Where do you think is the music industry headed in the years to come? Where do you see yourself in it?

In the spirit of optimism and with my rose-colored glasses on, I'd say we are in the midst of a revival of the Filipino indie or underground music scene. I'd like to believe that the ubiquity of technology that allows for DIY production, release, and distribution of music is a great boon allowing for so many talented Filipinos to create their own niche in the scene without having to clamor for the attention of big music labels. There's so much talent and there's a whole world that's ready to listen as long as we know the right channels to tap. That's where I want to be in the midst of this, a herald and paver of paths for these amazing musicians. I would like to hone my skills in promoting these artists as much as they continue to give us such a big part of their hearts and souls for almost nothing in return.

Pola Beronilla, Love-Da Records1

Tell us your story and the work you’ve done in the music industry.

When I saw Almost Famous for the first time in high school, I immediately fell in love with the idea of becoming a music journalist, which at that time I thought was something that didn’t exist in our country. I started collecting music magazines through Book Sale and studied the craft with what I had.

I never had the talent or patience to learn how to play the drums or guitar nor was I blessed with a decent vocal range — but I was a big fan of music. Eventually, I picked a pen as my instrument and found a voice as a writer for a magazine. During my time at the publication, I handled most of the music pitches, wrote about and interviewed musicians both locally and internationally. It was like I was living a dream, doing what I love to do for a living. Even though I felt like the impact I was making in the music industry wasn’t that big, I found comfort in knowing that I at least am making an effort for the benefit of it.

But as passions evolve, I found myself wanting to explore a different kind of environment. That’s when Love Da Records entered the scene, serving as a portal to the new world I was craving. Now, I’m at the opposite side of where I was when I started. I’m now the one who reaches out to the people to share the wonderful music from our label’s diverse range of artists. 

It’s a different scene to what I’m used to, and it’s perfect.

What’s your favorite part of your work with Love Da Records and what are the biggest challenges you face?

I guess just pretty much being surrounded by music. We’re always surrounded by new releases and new artists and it’s a pleasure to discover new music for a living. And to get to share that to more people is even better. Luckily, our label handles a lot of musicians that I’m a fan of, and I get to have a sneak peak if they’re up to something. 

Not really much a struggle, but Love Da Records has different offices in Asia, so the entire team barely gets to meet each other in person. Thankfully, we share the same vision and same love for music that we work together seamlessly despite the distance.

Where do you think is the music industry headed in the years to come? Where do you see yourself in it?

The music industry is only going to get better and more diverse as years go by — and I’m here for that. Right now, Love Da Records mainly works with international artists, but hopefully, we will get to sign local artists under the label in the distant future.

On a personal note, I hope to see the resurgence of physical music magazines soon, even if it’s just for a small, close-knit community. I believe music magazines were a big part of the scene back then, so running a little music zine is a pipe dream fantasy for me.

In general, I see myself continuing telling stories, discovering and supporting pure passion and talent, and maintaining the same love for music as I had the first time I fell in love with it.

Karen De La Fuente, Photographer

Tell us your story and the work you've done in the music industry.

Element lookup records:
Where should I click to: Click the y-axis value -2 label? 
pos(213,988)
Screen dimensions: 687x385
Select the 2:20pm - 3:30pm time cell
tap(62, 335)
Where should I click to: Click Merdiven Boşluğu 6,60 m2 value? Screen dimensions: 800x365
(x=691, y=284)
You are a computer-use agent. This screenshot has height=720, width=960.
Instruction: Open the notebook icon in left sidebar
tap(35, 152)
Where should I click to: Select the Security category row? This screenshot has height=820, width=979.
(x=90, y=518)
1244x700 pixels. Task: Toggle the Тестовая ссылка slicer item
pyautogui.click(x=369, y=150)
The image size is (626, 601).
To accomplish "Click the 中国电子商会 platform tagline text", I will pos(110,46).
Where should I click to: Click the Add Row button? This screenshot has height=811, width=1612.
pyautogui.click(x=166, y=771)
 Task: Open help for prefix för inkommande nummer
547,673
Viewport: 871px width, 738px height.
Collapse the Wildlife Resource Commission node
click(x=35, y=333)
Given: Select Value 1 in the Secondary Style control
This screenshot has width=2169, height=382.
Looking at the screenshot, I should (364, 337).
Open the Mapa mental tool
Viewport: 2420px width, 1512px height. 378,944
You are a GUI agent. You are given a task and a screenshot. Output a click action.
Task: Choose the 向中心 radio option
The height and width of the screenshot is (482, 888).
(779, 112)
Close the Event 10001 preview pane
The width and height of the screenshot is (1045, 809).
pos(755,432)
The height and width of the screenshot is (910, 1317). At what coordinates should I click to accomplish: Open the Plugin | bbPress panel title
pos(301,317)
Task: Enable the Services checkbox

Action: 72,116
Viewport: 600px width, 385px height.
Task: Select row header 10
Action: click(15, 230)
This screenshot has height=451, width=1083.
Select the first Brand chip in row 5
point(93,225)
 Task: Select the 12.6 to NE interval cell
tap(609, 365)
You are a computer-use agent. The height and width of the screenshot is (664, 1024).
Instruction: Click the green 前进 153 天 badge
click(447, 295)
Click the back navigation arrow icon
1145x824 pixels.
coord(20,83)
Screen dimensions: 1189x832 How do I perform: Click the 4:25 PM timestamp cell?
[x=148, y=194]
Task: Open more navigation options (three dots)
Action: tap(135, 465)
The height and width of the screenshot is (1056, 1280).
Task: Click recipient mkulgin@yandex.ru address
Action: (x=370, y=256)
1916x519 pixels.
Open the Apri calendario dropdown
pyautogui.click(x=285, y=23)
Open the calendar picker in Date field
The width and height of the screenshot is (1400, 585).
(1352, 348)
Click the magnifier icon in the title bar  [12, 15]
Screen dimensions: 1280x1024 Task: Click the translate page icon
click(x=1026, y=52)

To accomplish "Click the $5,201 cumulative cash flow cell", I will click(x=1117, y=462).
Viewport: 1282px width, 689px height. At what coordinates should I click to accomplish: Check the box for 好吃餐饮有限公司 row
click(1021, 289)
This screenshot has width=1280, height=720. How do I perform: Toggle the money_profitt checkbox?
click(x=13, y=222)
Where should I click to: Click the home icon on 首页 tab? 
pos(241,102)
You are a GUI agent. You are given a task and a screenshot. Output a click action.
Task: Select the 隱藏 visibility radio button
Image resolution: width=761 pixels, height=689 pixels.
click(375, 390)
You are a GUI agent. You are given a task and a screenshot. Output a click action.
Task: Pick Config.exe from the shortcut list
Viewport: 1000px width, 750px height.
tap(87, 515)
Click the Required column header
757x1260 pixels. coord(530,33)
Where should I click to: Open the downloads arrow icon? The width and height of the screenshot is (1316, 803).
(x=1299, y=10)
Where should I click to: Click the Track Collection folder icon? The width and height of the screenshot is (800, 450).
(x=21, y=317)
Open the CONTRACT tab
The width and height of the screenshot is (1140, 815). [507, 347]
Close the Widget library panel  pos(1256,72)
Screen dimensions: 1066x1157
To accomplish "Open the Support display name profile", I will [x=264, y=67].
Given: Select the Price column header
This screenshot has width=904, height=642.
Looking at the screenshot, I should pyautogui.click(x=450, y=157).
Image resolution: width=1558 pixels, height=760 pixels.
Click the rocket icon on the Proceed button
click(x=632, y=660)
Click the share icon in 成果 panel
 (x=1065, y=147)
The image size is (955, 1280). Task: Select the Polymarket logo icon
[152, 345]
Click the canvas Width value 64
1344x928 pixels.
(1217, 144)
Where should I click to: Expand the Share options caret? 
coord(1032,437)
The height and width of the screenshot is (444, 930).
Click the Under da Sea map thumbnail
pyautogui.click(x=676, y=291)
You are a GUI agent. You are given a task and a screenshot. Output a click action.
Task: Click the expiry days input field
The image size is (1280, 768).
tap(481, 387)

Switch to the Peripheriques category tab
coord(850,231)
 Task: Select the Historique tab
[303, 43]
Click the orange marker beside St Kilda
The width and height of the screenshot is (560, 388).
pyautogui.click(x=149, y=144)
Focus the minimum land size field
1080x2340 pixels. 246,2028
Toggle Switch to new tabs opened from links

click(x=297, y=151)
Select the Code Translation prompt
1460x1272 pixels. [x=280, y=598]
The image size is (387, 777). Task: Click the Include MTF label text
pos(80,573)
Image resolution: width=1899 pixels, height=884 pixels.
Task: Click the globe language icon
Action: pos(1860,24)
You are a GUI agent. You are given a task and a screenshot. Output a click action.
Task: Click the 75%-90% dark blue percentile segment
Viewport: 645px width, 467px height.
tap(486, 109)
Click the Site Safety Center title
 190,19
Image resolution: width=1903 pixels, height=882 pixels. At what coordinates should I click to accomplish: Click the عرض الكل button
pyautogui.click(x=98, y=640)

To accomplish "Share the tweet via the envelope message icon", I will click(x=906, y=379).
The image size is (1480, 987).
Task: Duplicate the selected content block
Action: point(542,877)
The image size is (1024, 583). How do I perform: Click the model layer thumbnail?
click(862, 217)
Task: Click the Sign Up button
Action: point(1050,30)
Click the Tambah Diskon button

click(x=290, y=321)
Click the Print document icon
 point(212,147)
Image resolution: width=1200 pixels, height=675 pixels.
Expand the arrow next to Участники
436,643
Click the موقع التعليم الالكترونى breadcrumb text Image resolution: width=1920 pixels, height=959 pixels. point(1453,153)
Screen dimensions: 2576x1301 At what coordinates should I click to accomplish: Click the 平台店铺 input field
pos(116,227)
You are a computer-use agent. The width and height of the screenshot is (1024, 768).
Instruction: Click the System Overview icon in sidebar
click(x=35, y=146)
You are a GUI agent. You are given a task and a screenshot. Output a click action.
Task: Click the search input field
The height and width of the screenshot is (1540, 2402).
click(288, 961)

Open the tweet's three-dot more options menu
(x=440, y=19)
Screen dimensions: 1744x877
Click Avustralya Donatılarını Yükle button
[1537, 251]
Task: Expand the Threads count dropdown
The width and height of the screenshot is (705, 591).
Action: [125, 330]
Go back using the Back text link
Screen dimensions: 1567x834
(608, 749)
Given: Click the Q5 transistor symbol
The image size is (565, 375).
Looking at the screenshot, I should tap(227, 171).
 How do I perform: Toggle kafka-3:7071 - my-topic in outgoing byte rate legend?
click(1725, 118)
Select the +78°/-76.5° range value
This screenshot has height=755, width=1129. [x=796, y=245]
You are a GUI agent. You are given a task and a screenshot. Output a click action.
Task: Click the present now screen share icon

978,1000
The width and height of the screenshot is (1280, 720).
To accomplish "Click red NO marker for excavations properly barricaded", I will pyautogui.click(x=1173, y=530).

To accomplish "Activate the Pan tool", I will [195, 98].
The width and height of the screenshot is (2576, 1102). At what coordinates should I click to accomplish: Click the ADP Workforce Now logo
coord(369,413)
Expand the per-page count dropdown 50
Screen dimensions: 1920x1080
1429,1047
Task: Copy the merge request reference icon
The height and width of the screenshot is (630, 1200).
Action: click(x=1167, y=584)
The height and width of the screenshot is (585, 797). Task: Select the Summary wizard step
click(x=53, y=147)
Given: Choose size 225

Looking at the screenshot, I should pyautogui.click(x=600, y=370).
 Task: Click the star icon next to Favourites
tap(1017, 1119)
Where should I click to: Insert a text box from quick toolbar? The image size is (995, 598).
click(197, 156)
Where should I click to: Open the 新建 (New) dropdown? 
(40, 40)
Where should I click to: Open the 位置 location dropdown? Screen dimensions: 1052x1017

Directives>
(a) Decide whether each statement agrees with the music industry interviews, answering yes or no for each and quoting the deciding words: (i) The Love Da Records interviewee began collecting music magazines through Book Sale. (ii) Love Da Records currently works mainly with local artists. (iii) The Love Da Records team often meets in person.
(b) Resume the music industry interviews from the point where they stop.

Expected responses>
(a)
(i) Yes: "I started collecting music magazines through Book Sale"
(ii) No: "Right now, Love Da Records mainly works with international artists"
(iii) No: "so the entire team barely gets to meet each other in person"

(b)
I’ve been in the music industry for about maybe 9 years now. I started shooting music in AMP (Ateneo Musicians’ Pool), here’s also where I learned the value of music photography - which as they would say - is to immortalize music, to show how music communities live through time. Since college I’ve been shooting concerts, gigs, and been working with local bands; I’ve also been part of some music production groups. A lot of my music work, I could say, is grounded on the idea of pushing boundaries - in art or even in just being a woman photographer in the local music scene. It is also real important to me to be able to give way to self expression and to producing good, legitimate work that would encourage the music community to trust their visual artists. 

What's your favorite part of your job and what are the biggest challenges you face?

That grit and determination you get to be real good when you enter a photo pit full of men. Haha! But seriously, it’s that whole idea and challenge of being able to transform moments into photographs - that people can somehow hear music in them. Given we are talking about an art that speaks of human experience, music photography should also be able to connect and tell stories. Another big one would be seeing and being part of events and concerts mounted by individuals from different industries who share the same passion for music. Music photography wouldn’t be effective if you don’t understand the context of the community. 

As a woman… there’s been a lot. As a small woman with sometimes colored hair, even more. The industry have since been dominated by men and there have been many times that they’re prioritized. Recently though, women have been pushing boundaries in the music industry it is slowly becoming a safer place to work and tell stories. The goal is to make the industry as inclusive and safe for younger women photographers.  Another big challenge (and I guess will always be) would be in improving on how I tell stories through my work &  becoming a better human being and photographer with every step. 

Where do you think is the music industry headed in the years to come? Where do you see yourself in it?

I’ve been seeing a lot of great creative women slowly forming and rebuilding the music industry into a more significant and compassionate community. I’d like to think the industry has a solid future - possibly a lot more open to acts from other regions and other countries, given the people working in it now. Manila is a small city but it has so much talent and promise. I hope I’d still be part of this industry in the next couple of years, and I’ll always be advocating for women, self expression and experimentation.

Lenian Gaspar, Sleeping Boy Collective

Tell us your story and the work you've done in the music industry.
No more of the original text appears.